Sunday, August 07, 2005

In defense of technology

Sometimes it is great to live in the 21st century.

The last few days I've been listening to the audio commentary broadcast of the WSOP final table that Card Player magazine webcasted. The content is great - I never thought I'd so much enjoy hearing Phil Hellmuth speak, but he makes a damn good commentator-host. And they've swapped in so many other great pros so far - Daniel N, Jennifer H, Eric Lindgren, Greg Raymer, Jesus... Not to mention that it is great to hear the full hand-by-hand discussion of the full final table. You won't get this on ESPN!

I've been listening to this on my iPod on the train to work in the mornings, and today going to and from the Tokyo card club, and it is a great way to spend train time. At first it doesn't seem to be so different than listening to a taped sporting even on your walkman on the way to work, but when I think about it, it is really a great time to be able to do this.

1. This type of content would never be broadcast on the radio. Poker is pretty big now, but would they really take up 14 hours of radio airtime to broadcast a full commentary on the main event final table? Radio can't/won't do that, but webcasting will.

2. Even if it were radio broadcast, I'd need to be in range of the broadcasting station to get to hear it. I don't live in Las Vegas, I live in Tokyo! But I'm still able to listen to this show because it's broadcast on a worldwide data network.

3. Even if I could get the radio show, it would be a pain to save the show to listen to it later. Who makes 14-hour audio tapes? And even if they did, wouldn't the audio suck? To tape this show, you'd need to swap tapes every few hours.
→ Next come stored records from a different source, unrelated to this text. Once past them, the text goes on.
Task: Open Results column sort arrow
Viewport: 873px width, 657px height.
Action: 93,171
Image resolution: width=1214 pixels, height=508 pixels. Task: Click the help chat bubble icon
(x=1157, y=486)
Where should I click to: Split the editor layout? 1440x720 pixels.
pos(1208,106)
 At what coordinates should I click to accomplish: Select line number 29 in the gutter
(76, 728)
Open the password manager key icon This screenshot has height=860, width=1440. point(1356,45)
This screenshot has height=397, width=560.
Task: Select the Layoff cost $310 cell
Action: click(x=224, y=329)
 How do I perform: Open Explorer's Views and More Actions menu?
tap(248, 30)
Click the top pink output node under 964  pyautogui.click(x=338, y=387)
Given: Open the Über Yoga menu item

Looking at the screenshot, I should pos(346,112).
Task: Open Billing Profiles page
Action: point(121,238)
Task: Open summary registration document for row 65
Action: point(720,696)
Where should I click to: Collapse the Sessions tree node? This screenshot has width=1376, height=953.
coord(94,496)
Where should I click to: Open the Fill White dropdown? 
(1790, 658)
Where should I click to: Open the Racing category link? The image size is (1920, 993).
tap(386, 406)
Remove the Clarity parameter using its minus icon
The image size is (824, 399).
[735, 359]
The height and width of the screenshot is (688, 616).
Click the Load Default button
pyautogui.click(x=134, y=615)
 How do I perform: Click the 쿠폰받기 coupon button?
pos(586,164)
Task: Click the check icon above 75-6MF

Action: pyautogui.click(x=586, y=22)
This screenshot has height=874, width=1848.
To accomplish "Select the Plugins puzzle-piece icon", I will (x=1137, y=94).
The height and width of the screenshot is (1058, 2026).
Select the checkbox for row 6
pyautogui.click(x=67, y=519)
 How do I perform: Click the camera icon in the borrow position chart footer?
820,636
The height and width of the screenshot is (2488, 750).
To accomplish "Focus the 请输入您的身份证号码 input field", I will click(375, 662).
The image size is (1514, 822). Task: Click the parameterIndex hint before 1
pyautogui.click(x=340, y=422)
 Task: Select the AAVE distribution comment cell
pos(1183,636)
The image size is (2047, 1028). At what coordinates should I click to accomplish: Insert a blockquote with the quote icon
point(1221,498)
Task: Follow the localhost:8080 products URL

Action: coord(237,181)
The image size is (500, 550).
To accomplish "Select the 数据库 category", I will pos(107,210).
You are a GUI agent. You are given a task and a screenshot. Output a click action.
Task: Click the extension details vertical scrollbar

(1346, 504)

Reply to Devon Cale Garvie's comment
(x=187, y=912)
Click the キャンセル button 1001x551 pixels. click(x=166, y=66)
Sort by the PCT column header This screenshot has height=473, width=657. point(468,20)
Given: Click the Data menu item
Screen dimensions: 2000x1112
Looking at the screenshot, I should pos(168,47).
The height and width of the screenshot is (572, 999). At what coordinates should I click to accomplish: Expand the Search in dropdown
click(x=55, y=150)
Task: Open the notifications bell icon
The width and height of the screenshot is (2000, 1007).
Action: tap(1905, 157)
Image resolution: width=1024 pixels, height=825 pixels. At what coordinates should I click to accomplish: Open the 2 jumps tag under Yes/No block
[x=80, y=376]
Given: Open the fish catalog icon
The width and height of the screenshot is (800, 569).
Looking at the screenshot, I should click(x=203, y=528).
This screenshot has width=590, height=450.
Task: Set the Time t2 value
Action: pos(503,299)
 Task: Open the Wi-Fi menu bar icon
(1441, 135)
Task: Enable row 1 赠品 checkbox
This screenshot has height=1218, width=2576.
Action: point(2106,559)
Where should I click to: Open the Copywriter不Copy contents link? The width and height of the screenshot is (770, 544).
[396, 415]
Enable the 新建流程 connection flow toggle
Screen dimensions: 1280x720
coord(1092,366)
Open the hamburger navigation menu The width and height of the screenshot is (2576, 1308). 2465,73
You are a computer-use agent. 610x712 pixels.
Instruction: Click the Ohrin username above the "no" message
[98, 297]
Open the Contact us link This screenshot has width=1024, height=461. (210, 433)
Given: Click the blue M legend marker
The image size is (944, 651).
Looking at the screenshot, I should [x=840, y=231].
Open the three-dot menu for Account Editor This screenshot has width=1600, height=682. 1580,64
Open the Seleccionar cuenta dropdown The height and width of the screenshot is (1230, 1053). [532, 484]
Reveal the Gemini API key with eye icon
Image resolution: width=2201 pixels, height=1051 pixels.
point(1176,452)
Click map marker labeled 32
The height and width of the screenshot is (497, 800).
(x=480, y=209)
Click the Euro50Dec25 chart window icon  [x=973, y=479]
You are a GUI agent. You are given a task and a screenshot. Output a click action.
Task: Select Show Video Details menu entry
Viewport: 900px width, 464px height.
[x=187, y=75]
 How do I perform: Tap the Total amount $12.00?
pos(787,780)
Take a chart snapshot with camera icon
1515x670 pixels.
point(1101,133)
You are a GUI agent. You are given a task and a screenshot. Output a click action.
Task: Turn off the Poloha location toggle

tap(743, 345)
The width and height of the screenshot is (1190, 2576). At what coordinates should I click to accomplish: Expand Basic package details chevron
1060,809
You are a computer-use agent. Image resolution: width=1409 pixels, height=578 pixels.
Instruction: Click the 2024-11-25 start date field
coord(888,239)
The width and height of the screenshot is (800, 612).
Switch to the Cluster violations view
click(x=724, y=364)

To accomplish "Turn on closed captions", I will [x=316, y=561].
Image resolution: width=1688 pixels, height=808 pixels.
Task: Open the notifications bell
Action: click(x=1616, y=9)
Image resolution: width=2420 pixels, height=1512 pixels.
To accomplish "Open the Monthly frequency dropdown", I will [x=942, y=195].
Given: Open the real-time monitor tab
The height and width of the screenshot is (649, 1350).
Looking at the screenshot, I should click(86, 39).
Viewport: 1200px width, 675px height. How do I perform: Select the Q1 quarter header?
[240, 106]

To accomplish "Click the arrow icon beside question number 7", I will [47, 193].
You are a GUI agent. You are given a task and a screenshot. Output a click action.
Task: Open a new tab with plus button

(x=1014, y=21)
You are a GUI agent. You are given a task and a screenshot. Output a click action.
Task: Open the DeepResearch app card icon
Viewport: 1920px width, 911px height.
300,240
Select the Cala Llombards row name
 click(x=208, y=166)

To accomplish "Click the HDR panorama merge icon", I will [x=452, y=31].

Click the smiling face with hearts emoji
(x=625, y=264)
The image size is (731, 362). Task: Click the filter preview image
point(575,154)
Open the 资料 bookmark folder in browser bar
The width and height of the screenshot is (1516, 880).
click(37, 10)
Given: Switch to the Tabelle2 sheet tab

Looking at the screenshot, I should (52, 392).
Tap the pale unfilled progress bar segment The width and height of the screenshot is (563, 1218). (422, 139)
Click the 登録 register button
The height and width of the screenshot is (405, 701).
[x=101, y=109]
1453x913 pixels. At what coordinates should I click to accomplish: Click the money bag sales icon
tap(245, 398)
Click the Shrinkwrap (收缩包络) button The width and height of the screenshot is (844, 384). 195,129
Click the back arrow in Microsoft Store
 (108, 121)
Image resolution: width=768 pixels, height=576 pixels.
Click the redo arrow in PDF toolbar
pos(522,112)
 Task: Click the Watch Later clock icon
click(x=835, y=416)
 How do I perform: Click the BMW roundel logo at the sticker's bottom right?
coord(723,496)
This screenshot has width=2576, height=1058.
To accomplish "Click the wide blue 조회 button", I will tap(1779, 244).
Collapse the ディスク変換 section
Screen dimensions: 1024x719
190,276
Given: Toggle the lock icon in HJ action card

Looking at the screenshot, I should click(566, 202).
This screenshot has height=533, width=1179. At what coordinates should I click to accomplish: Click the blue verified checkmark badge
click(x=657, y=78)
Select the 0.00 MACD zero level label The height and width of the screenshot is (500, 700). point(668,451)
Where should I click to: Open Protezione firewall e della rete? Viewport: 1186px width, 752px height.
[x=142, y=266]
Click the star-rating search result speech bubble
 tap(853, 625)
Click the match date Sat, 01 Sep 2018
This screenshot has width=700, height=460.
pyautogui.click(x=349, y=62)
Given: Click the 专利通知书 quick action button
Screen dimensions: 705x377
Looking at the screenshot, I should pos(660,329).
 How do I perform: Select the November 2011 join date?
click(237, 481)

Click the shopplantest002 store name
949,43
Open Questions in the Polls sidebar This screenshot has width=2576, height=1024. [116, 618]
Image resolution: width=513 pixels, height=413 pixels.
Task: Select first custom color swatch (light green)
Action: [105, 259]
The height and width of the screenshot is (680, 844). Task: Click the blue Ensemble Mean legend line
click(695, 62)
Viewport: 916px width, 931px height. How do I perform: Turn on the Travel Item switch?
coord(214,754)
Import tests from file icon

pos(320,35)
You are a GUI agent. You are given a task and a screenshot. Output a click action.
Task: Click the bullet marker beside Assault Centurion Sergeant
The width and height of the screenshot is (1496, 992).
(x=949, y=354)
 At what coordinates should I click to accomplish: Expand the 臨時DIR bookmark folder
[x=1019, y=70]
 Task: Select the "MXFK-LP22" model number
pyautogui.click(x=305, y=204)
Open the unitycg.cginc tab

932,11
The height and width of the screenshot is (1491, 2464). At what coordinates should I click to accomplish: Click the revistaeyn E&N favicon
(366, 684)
4. Playback would be a pain. Would you carry around 14 one-hour audio tapes to listen to this whole beast? With my ipod, I can fit this stuff on there no problem, and still have plenty of room for other stuff.

5. What if you missed the broadcast? Maybe you got the time and date wrong, or you're working or whatever and can't hang by the radio to tape this stuff. But even after the fact, you can find the audio on file-sharing networks and download it to catch up. Brilliant.